My brother maintains a very-well equipped workshop. He and Ann often spend weekends away assisting an American car-racing team in which they’ve been involved for a number of years.

The rest of the Calgary family live within easy reach and often dropped in for a meal.

The “grandies” would occupy themselves with the collection of toys that are kept for the purpose. Parents and grandparents, when not involved in building models or playing games, kept an eye on proceedings and occasionally the peace.

We lived in style. Jones and I needed mobile phones to communicate across the vast bed that we occupied in the principal guestroom. (She was virtually invisible under the covers, as you can see.) A bottle of aged malt whisky awaited our evening attentions and the wine cellar was raided nightly for refreshments to accompany the meal that Ann generally cooked for us. Alternatively, Kevin would barbeque on the spacious upper deck that overlooked the back garden. Our part was to be appreciative.

The garden merges with a copse that fringes the rear of the property and slopes away to guarantee its privacy. A path winds down to a fire-pit, intended for roasting marshmallows or similar (on such occasions that the myriad mosquitoes permit).

Deer are to be seen wandering through the area and we twice spotted coyote nearby. The latter, whose eerie howls sometimes fill the night, have emulated Britain’s foxes in making themselves at home in urban areas. People are well advised to keep their cats indoors and to walk small dogs only on leads.
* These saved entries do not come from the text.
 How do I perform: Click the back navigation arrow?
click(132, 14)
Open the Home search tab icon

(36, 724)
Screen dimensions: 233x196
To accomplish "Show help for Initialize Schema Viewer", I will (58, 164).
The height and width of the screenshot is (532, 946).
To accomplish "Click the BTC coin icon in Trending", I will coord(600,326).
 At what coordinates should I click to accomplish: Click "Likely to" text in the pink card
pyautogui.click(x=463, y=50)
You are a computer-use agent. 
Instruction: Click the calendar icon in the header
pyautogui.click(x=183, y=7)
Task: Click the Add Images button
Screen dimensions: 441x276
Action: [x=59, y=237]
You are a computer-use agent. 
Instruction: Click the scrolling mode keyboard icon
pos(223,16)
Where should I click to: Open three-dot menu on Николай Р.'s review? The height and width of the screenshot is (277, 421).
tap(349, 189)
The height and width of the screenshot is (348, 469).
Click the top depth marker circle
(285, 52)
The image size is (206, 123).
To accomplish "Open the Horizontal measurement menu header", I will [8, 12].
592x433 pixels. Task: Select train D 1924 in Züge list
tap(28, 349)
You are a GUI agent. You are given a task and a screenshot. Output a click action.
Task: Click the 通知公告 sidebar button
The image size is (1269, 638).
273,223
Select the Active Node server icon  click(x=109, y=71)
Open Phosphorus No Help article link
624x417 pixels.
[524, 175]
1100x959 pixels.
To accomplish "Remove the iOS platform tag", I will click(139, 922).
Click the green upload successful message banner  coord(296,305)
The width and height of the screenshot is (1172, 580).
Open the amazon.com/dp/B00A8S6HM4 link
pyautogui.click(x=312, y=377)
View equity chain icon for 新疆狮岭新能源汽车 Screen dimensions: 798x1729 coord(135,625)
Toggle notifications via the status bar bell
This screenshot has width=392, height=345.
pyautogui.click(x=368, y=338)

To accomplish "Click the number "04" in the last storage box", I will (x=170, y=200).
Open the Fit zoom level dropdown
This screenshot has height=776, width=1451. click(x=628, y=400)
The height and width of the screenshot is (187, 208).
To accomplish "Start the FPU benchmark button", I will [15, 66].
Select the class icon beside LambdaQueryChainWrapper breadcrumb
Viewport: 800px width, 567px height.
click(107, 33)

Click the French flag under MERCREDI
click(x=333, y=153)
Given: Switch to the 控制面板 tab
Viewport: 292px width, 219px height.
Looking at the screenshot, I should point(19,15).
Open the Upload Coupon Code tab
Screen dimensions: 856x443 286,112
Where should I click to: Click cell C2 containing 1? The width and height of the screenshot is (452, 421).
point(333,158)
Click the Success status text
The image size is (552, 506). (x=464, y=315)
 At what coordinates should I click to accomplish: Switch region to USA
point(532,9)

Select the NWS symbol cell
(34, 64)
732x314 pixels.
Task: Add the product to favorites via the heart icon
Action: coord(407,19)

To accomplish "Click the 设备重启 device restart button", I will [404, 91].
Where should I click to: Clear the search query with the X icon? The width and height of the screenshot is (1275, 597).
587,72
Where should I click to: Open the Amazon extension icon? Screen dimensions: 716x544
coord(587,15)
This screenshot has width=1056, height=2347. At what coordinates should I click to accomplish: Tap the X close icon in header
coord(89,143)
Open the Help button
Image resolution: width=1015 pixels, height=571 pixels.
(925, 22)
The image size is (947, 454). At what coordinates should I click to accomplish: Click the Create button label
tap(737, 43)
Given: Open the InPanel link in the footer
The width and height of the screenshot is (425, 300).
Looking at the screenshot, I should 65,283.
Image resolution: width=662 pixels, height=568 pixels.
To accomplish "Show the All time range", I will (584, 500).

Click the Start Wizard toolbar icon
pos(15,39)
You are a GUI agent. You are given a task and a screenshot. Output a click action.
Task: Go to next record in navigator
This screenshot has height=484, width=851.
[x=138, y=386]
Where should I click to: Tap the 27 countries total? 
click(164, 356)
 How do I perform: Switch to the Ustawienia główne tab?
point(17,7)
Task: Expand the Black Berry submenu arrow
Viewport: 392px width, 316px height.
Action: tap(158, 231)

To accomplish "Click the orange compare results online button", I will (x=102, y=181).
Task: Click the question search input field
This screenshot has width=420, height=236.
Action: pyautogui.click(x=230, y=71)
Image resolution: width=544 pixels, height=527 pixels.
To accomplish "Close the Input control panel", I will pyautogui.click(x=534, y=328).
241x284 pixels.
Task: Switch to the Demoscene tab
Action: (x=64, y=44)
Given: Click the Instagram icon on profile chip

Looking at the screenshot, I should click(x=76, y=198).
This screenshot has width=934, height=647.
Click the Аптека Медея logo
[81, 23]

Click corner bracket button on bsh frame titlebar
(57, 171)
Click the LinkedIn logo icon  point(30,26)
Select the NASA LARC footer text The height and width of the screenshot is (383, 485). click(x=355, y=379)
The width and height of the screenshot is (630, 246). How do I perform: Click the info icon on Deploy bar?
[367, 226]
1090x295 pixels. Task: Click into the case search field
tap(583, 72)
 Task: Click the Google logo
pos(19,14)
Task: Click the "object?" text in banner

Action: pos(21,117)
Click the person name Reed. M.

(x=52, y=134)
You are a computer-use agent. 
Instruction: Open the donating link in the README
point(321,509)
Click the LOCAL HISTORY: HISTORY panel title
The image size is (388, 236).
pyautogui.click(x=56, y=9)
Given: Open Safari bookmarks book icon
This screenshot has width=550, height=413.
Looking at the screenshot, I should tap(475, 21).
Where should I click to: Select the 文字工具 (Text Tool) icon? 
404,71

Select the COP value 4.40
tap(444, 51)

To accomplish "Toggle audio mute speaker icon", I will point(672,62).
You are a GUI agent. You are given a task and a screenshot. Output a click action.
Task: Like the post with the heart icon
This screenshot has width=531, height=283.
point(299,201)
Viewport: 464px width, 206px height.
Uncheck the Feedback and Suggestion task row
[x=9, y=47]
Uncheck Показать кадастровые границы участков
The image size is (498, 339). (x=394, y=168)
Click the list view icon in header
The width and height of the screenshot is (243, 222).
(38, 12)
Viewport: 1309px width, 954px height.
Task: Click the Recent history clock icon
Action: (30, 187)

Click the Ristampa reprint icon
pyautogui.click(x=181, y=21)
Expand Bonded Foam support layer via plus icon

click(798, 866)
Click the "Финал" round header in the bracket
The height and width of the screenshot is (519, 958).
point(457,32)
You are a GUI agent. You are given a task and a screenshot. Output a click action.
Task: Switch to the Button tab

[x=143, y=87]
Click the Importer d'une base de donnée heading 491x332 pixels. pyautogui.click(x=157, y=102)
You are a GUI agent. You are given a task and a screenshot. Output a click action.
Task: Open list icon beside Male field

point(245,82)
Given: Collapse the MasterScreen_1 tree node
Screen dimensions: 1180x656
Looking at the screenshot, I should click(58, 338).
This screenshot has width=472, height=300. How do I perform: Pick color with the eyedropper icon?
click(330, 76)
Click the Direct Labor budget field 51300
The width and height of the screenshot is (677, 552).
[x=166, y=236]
Twice we joined my niece, Penny (and husband, Mike) at the community “soccer matches” that involve hundreds of children in their suburb, including their two young sons. Up to age 10 or thereabouts, boys and girls compete together. Teams are colour-coded and coached by a parent volunteer.

The kids rush up and down the field with great vigour, cheered on from the side-lines. Goals are greeted with all the enthusiasm of a World Cup final. It’s a hoot. Before or after the game, or both, we'd gather at Penny's house close by for a light meal and a game of cards.

And so the days passed, melting one into another - like the snow that fell one night - until the Friday of our return. It wasn’t a good day.

On our way to the airport we ran into wicked traffic congestion – the result of several accidents – that extended our travelling time from 40 minutes to nearly two hours. Although we arrived 50 minutes before take-off, we found the flight closed and missed the plane.

So we had to beg an additional night’s hospitality (willingly conceded) from our hosts. We were able to rebook for the following day and had the unexpected and welcome consolation of an upgrade on the way home. The dogs were at Faro airport to meet us, along with our trusty house-sitters. And there, for the moment, our travels end.